I wasn't sure where to start so I began by slowly walking around the strange and enormous room. I began by following the clanks that I was hearing as someone else was taking their turn playing this organ. I found that the clanks were actually being made by small hand-built hammer like devices. Each time a person would strike a key it would then activate one of the devices to come in contact with some thing in the space and make a sound. The sound resonated beautifully through old metal columns, pipes and such.

I looked up and around and saw so many of these little devices that were attached with wires from the organ to objects that were a part of the interior of the building structure; for example the metal beams, the plumbing, and the radiators were used to make these devices produce sound. These little machines will vibrate, strike and also blow across the elements of the building creating vaguely familiar and finely tuned sounds. They do not produce sound themselves, but they do cause the building elements to vibrate, resonate and oscillate so that the building itself becomes a very large musical instrument that the visitors waited patiently to play.

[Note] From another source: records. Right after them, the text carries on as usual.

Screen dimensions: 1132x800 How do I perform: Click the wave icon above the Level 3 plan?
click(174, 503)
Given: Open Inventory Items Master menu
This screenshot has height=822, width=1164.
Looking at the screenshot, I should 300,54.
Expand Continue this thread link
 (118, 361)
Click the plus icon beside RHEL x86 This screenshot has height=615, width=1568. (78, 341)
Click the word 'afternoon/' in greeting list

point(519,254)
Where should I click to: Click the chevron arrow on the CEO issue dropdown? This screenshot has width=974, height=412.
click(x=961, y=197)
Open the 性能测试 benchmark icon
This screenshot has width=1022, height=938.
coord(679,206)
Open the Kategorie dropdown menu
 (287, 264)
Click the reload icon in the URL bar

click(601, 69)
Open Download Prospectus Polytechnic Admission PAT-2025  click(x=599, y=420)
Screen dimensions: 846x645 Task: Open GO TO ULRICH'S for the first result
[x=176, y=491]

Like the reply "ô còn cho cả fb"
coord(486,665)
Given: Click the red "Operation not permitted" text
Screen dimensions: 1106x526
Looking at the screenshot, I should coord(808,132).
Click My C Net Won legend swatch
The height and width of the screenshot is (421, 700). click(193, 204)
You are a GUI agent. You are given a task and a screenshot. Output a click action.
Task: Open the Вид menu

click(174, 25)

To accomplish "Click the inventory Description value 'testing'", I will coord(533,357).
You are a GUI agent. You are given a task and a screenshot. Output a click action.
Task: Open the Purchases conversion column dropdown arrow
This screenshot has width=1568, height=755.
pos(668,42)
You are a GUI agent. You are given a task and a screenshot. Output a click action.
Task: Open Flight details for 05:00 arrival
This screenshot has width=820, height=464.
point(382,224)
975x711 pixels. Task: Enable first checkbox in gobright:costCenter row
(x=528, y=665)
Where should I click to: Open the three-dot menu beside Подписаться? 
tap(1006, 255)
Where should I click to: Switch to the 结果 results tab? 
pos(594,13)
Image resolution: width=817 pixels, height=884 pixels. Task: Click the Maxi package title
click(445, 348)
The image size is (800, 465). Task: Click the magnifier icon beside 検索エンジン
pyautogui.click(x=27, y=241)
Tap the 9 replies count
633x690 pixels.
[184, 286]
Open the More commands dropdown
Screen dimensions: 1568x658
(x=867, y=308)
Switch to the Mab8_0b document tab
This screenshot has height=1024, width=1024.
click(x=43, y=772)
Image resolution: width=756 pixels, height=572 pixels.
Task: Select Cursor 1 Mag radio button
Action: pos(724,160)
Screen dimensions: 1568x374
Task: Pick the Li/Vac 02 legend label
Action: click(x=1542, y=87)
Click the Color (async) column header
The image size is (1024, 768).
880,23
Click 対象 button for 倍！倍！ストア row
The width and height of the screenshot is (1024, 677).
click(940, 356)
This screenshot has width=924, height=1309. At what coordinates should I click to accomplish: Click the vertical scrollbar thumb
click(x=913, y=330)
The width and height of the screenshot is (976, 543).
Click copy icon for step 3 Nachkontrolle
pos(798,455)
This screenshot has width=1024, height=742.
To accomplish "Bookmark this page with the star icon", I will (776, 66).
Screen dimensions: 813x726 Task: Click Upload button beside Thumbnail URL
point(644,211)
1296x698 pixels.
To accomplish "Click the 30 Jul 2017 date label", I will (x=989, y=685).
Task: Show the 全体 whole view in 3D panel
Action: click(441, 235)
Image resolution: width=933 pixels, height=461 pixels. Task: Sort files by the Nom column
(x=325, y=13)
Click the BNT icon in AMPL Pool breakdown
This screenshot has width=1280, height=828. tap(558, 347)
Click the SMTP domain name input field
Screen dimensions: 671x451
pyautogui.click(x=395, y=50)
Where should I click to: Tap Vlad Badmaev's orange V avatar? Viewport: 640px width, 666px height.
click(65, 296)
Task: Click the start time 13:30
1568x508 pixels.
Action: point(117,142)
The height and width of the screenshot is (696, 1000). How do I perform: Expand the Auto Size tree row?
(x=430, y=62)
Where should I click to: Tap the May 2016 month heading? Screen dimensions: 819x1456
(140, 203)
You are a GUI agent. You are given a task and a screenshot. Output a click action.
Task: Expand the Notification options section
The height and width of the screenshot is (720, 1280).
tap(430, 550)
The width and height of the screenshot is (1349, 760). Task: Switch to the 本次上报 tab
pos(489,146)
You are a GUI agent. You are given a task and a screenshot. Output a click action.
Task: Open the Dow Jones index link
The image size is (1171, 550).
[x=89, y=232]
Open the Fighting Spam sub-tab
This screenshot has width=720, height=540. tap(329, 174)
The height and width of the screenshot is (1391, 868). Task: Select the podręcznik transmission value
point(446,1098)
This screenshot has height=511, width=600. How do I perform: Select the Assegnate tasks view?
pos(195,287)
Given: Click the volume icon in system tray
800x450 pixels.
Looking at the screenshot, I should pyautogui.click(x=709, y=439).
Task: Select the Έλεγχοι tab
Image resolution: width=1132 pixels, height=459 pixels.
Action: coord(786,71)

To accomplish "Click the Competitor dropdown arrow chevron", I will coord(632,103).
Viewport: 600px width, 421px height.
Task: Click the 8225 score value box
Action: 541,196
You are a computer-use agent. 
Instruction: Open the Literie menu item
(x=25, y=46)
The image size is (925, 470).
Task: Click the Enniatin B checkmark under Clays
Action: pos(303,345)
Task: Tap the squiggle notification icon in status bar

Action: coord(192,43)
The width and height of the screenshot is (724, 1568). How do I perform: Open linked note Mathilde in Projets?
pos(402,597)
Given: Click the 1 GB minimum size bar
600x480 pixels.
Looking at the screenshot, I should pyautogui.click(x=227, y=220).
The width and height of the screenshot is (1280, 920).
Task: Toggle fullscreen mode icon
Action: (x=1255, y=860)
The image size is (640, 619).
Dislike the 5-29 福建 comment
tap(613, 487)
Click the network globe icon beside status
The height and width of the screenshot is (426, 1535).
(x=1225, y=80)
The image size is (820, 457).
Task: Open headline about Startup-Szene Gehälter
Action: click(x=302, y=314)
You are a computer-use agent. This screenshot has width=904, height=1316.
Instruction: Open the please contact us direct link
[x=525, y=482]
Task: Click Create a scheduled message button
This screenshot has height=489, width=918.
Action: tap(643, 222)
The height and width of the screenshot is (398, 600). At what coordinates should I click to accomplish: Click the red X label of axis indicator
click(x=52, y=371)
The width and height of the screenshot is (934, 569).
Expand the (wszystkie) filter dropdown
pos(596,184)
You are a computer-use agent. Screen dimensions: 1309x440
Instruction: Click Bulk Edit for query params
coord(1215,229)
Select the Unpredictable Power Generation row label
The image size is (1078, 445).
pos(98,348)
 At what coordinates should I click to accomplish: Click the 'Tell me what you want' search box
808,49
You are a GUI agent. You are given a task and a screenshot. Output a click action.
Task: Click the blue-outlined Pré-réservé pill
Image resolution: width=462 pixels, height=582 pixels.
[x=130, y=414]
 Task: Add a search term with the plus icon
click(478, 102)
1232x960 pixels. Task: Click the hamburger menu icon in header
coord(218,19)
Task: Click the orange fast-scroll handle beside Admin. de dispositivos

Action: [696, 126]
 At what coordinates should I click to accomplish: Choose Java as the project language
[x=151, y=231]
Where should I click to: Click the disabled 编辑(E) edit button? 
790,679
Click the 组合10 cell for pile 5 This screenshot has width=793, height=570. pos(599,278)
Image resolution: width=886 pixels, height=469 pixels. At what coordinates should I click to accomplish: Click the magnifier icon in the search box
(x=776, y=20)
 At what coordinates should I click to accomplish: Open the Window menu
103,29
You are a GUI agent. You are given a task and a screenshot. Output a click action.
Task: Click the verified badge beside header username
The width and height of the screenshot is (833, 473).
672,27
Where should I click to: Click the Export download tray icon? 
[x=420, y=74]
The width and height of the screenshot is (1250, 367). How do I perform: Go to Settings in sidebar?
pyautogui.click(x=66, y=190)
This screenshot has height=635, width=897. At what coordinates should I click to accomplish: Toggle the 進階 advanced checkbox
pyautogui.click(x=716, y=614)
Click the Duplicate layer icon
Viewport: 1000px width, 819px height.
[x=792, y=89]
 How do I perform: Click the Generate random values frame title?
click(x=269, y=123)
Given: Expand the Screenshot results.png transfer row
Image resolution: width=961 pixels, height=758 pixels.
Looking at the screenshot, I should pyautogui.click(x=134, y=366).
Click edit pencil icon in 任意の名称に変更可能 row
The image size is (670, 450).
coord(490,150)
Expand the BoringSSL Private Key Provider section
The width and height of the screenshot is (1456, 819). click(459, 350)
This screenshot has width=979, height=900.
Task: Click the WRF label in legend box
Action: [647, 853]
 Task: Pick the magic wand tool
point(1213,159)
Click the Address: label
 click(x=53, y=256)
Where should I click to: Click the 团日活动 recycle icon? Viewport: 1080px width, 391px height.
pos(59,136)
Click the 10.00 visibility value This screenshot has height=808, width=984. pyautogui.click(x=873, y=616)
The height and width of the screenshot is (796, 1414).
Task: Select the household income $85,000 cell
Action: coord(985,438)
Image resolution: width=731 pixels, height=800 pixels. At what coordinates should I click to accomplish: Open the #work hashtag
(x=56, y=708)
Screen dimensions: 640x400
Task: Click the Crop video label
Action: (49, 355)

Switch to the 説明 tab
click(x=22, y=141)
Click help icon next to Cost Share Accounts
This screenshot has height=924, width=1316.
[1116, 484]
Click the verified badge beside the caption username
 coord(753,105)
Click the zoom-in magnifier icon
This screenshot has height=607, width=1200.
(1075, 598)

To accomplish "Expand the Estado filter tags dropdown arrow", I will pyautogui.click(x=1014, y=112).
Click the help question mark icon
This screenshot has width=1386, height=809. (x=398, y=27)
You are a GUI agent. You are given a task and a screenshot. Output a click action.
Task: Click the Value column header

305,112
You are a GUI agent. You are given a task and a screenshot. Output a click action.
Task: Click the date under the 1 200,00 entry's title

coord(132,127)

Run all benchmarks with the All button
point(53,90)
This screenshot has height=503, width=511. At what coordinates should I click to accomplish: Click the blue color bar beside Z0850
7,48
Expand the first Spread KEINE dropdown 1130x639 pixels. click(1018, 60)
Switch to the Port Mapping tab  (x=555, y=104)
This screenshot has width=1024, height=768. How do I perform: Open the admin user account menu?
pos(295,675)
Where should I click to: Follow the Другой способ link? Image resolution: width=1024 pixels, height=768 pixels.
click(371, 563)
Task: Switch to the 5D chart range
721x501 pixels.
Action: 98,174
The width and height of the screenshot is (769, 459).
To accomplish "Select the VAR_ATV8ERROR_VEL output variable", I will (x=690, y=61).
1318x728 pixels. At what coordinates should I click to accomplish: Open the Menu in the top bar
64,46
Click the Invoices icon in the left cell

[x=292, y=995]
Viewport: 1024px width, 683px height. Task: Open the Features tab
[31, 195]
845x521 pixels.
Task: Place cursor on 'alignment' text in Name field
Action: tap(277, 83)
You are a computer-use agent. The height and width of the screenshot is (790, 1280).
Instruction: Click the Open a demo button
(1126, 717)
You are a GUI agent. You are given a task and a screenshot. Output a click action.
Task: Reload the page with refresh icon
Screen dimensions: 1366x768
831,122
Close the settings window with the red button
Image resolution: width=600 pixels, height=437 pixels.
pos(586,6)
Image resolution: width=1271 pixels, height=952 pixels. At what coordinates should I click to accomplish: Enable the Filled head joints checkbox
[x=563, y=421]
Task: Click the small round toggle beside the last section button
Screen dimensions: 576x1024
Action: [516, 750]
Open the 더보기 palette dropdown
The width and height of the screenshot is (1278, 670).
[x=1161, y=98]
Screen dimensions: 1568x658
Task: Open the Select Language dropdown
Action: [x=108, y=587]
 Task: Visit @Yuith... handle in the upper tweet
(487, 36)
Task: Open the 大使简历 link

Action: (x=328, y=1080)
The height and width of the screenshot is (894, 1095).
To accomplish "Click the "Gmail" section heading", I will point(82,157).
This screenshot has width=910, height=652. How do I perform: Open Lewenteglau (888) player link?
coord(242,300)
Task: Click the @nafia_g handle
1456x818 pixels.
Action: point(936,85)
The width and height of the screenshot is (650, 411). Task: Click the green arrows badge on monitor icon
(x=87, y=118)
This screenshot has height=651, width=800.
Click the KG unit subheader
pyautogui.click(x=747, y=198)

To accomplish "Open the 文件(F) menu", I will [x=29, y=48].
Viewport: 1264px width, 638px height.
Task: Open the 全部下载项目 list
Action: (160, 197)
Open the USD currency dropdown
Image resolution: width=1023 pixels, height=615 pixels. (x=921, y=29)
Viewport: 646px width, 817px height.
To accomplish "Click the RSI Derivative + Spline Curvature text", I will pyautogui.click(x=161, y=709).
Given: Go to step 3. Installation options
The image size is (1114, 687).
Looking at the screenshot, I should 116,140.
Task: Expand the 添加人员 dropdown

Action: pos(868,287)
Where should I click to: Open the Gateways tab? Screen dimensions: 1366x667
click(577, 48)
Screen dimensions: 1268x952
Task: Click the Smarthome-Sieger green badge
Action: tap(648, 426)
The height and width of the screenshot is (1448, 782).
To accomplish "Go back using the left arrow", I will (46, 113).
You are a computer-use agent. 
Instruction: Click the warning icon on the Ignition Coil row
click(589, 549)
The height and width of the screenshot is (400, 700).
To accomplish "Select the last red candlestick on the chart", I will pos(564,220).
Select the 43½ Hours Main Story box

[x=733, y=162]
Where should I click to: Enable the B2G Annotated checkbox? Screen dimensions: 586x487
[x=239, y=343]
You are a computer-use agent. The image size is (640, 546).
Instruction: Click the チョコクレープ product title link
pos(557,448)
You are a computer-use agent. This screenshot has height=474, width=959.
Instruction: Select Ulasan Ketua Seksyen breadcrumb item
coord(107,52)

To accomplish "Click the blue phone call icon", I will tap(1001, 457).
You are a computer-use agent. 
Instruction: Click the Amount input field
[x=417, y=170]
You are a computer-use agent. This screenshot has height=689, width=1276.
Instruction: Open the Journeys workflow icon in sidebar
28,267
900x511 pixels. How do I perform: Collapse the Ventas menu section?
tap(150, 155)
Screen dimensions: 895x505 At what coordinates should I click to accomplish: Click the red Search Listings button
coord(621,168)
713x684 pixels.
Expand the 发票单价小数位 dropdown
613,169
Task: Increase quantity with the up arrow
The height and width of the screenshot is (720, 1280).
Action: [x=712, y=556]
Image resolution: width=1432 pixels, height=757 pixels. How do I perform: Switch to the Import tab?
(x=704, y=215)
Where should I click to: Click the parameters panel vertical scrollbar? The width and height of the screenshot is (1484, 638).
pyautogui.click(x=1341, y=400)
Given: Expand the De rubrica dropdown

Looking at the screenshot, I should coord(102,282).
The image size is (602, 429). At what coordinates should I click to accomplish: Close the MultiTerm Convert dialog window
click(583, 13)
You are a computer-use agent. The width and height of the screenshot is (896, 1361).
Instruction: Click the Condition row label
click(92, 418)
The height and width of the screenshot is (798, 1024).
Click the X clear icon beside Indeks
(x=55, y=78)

The space was very alive as well as very exciting. There were about 40 people in the room while I was there and each person seemed to be completely entranced by the installation. There was a line of folks waiting patiently for their turn to take the stage and play the building. As each person ended their performance the existing crowd would follow up with clapping as though the inexperienced organ player had just finished an actual musical performance. Some people in the crowd were sitting on the floor against a wall almost as though they had been sitting there all day watching different performances within the space.

I waited patiently in the long line to take my turn on the organ. It was really an amazing experience to have a few minutes to play this piece. I played a duo with my friend Fritz. I couldn't help but to strike a key and figure out which part of the space I was activating. I felt like more of an investigator than a performer. The experience of playing the organ was one I can't really even describe. What I can say is that it was pretty awesome to be an active part of this piece.

I will definitely make another trip to New York before August 10 which is when the show closes in hopes to spend a bit more time in the space. I need to go back up and spend a day in the space and not have to rush back someplace to catch a bus. I would like to be alone in the room and see what that feels like.